[Assignment]: Give the entries again, exactly as written.

[Extracted entries]:
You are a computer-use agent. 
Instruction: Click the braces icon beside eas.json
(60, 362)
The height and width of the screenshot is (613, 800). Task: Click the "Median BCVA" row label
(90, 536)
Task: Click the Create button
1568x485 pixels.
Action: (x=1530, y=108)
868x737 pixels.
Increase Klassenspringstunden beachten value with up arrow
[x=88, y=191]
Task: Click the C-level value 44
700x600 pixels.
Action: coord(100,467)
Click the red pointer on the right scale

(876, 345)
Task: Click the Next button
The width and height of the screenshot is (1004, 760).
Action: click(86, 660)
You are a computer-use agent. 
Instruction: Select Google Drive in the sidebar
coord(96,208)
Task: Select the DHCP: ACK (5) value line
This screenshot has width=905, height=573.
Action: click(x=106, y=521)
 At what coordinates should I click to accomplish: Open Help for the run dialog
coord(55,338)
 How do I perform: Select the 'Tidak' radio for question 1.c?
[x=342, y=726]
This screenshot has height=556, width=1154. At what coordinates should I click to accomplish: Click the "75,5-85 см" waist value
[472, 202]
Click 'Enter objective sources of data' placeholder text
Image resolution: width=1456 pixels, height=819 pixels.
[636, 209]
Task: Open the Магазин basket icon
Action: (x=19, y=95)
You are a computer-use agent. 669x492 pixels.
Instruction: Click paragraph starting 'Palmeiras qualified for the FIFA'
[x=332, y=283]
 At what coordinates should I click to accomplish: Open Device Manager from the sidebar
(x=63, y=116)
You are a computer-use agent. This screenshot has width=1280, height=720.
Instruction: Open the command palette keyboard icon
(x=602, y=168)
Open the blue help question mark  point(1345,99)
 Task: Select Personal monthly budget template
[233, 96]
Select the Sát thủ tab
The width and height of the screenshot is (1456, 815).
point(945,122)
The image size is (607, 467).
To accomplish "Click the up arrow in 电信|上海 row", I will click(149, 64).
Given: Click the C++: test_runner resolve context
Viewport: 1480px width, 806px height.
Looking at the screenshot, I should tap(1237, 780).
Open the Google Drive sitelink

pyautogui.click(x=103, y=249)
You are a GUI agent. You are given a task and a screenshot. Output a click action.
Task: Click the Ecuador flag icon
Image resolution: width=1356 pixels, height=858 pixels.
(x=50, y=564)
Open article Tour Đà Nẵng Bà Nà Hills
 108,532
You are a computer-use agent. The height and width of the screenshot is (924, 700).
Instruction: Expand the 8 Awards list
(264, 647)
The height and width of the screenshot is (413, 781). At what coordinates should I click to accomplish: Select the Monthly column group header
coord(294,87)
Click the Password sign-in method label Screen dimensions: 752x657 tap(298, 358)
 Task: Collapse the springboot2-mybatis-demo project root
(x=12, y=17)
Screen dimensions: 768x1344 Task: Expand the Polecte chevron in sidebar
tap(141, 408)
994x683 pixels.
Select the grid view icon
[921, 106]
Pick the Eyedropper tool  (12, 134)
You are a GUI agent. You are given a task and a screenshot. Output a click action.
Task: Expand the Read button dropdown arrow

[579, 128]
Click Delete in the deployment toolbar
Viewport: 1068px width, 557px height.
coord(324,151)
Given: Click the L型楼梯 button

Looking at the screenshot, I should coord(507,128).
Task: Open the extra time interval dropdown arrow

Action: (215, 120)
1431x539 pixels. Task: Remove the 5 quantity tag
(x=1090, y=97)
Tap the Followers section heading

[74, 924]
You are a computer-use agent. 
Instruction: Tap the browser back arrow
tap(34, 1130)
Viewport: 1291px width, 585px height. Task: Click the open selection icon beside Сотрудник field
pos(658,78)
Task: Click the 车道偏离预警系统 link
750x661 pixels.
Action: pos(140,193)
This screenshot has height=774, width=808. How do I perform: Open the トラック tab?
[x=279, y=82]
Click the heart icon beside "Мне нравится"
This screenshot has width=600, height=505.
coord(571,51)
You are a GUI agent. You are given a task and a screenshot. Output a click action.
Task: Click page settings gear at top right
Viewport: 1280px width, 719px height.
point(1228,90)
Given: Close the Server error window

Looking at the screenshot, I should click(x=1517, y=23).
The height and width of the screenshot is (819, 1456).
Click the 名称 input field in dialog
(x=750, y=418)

[Response to the exercise]:
You are a computer-use agent. 
Instruction: Click the braces icon beside eas.json
(60, 362)
The height and width of the screenshot is (613, 800). Task: Click the "Median BCVA" row label
(90, 536)
Task: Click the Create button
1568x485 pixels.
Action: (x=1530, y=108)
868x737 pixels.
Increase Klassenspringstunden beachten value with up arrow
[x=88, y=191]
Task: Click the C-level value 44
700x600 pixels.
Action: coord(100,467)
Click the red pointer on the right scale

(876, 345)
Task: Click the Next button
The width and height of the screenshot is (1004, 760).
Action: click(86, 660)
You are a computer-use agent. 
Instruction: Select Google Drive in the sidebar
coord(96,208)
Task: Select the DHCP: ACK (5) value line
This screenshot has width=905, height=573.
Action: click(x=106, y=521)
 At what coordinates should I click to accomplish: Open Help for the run dialog
coord(55,338)
 How do I perform: Select the 'Tidak' radio for question 1.c?
[x=342, y=726]
This screenshot has height=556, width=1154. At what coordinates should I click to accomplish: Click the "75,5-85 см" waist value
[472, 202]
Click 'Enter objective sources of data' placeholder text
Image resolution: width=1456 pixels, height=819 pixels.
[636, 209]
Task: Open the Магазин basket icon
Action: (x=19, y=95)
You are a computer-use agent. 669x492 pixels.
Instruction: Click paragraph starting 'Palmeiras qualified for the FIFA'
[x=332, y=283]
 At what coordinates should I click to accomplish: Open Device Manager from the sidebar
(x=63, y=116)
You are a computer-use agent. This screenshot has width=1280, height=720.
Instruction: Open the command palette keyboard icon
(x=602, y=168)
Open the blue help question mark  point(1345,99)
 Task: Select Personal monthly budget template
[233, 96]
Select the Sát thủ tab
The width and height of the screenshot is (1456, 815).
point(945,122)
The image size is (607, 467).
To accomplish "Click the up arrow in 电信|上海 row", I will click(149, 64).
Given: Click the C++: test_runner resolve context
Viewport: 1480px width, 806px height.
Looking at the screenshot, I should tap(1237, 780).
Open the Google Drive sitelink

pyautogui.click(x=103, y=249)
You are a GUI agent. You are given a task and a screenshot. Output a click action.
Task: Click the Ecuador flag icon
Image resolution: width=1356 pixels, height=858 pixels.
(x=50, y=564)
Open article Tour Đà Nẵng Bà Nà Hills
 108,532
You are a computer-use agent. The height and width of the screenshot is (924, 700).
Instruction: Expand the 8 Awards list
(264, 647)
The height and width of the screenshot is (413, 781). At what coordinates should I click to accomplish: Select the Monthly column group header
coord(294,87)
Click the Password sign-in method label Screen dimensions: 752x657 tap(298, 358)
 Task: Collapse the springboot2-mybatis-demo project root
(x=12, y=17)
Screen dimensions: 768x1344 Task: Expand the Polecte chevron in sidebar
tap(141, 408)
994x683 pixels.
Select the grid view icon
[921, 106]
Pick the Eyedropper tool  (12, 134)
You are a GUI agent. You are given a task and a screenshot. Output a click action.
Task: Expand the Read button dropdown arrow

[579, 128]
Click Delete in the deployment toolbar
Viewport: 1068px width, 557px height.
coord(324,151)
Given: Click the L型楼梯 button

Looking at the screenshot, I should coord(507,128).
Task: Open the extra time interval dropdown arrow

Action: (215, 120)
1431x539 pixels. Task: Remove the 5 quantity tag
(x=1090, y=97)
Tap the Followers section heading

[74, 924]
You are a computer-use agent. 
Instruction: Tap the browser back arrow
tap(34, 1130)
Viewport: 1291px width, 585px height. Task: Click the open selection icon beside Сотрудник field
pos(658,78)
Task: Click the 车道偏离预警系统 link
750x661 pixels.
Action: pos(140,193)
This screenshot has height=774, width=808. How do I perform: Open the トラック tab?
[x=279, y=82]
Click the heart icon beside "Мне нравится"
This screenshot has width=600, height=505.
coord(571,51)
You are a GUI agent. You are given a task and a screenshot. Output a click action.
Task: Click page settings gear at top right
Viewport: 1280px width, 719px height.
point(1228,90)
Given: Close the Server error window

Looking at the screenshot, I should click(x=1517, y=23).
The height and width of the screenshot is (819, 1456).
Click the 名称 input field in dialog
(x=750, y=418)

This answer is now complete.